--- Data in this exercise ---
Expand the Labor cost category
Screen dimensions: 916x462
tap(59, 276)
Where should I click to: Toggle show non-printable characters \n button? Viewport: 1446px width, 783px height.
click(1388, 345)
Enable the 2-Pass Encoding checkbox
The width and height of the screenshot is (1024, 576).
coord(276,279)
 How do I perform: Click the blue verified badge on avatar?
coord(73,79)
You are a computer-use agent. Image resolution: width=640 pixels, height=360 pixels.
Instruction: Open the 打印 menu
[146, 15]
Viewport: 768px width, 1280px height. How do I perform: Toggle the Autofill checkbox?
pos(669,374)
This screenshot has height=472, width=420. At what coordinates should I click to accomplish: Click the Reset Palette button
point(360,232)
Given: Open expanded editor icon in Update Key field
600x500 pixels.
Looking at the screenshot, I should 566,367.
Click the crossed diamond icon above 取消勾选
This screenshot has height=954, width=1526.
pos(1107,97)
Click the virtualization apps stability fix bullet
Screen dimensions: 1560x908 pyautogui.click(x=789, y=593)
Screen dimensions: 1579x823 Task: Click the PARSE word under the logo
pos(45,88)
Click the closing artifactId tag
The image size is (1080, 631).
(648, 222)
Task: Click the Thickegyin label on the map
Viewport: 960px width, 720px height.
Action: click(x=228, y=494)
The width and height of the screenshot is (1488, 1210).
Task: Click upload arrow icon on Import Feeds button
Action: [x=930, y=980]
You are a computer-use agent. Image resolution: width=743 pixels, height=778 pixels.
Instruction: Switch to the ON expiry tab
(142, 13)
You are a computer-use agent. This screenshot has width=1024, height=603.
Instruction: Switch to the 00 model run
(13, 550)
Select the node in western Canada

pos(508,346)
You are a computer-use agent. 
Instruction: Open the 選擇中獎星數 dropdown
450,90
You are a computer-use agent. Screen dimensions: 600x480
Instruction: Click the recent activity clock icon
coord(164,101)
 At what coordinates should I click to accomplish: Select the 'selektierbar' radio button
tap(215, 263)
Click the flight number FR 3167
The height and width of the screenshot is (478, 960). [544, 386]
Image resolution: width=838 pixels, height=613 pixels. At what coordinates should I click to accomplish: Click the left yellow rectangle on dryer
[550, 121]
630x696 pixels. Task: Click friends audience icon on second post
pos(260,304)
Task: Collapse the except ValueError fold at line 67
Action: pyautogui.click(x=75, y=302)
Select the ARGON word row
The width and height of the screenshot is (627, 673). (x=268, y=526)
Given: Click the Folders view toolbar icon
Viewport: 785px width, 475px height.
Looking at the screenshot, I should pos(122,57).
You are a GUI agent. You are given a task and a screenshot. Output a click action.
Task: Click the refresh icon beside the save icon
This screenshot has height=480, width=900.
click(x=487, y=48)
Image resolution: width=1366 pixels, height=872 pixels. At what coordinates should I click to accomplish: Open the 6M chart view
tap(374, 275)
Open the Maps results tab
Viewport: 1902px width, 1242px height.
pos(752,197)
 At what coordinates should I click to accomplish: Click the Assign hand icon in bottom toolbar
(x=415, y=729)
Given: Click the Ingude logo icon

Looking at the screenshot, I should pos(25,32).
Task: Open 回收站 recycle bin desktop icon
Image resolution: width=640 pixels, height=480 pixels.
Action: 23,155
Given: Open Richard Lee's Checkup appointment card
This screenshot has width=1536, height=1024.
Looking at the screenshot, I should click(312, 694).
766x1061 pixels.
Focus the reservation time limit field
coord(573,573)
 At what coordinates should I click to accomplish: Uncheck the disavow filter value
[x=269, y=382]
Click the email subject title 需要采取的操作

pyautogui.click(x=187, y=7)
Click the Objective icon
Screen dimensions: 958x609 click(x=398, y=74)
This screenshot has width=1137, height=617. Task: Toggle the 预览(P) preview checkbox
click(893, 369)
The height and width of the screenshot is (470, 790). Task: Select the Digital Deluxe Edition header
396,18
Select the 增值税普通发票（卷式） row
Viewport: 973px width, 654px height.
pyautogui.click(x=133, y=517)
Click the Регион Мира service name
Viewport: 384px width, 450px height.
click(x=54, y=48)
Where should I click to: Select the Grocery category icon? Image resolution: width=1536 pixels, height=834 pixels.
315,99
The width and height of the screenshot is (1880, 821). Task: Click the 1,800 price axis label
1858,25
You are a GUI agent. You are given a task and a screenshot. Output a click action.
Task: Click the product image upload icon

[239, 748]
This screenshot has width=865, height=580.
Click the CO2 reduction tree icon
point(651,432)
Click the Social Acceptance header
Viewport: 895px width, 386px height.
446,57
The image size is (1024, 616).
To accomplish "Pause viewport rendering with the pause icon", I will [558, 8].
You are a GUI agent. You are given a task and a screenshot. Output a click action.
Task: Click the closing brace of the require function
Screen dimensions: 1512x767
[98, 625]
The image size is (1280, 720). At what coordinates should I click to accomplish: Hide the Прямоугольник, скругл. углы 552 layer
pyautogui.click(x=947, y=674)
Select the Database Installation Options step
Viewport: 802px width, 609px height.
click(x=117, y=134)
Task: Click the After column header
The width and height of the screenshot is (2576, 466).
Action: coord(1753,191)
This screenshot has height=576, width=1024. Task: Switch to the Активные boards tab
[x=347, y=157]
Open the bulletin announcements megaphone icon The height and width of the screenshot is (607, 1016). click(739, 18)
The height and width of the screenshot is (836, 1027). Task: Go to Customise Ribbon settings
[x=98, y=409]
---
> _Task statement_
Across the entries above, find each line with the word "computer" and please copy it out.

> _Completed task_
You are a computer-use agent. Image resolution: width=640 pixels, height=360 pixels.
You are a computer-use agent. Image resolution: width=743 pixels, height=778 pixels.
You are a computer-use agent. This screenshot has width=1024, height=603.
You are a computer-use agent. 
You are a computer-use agent. Screen dimensions: 600x480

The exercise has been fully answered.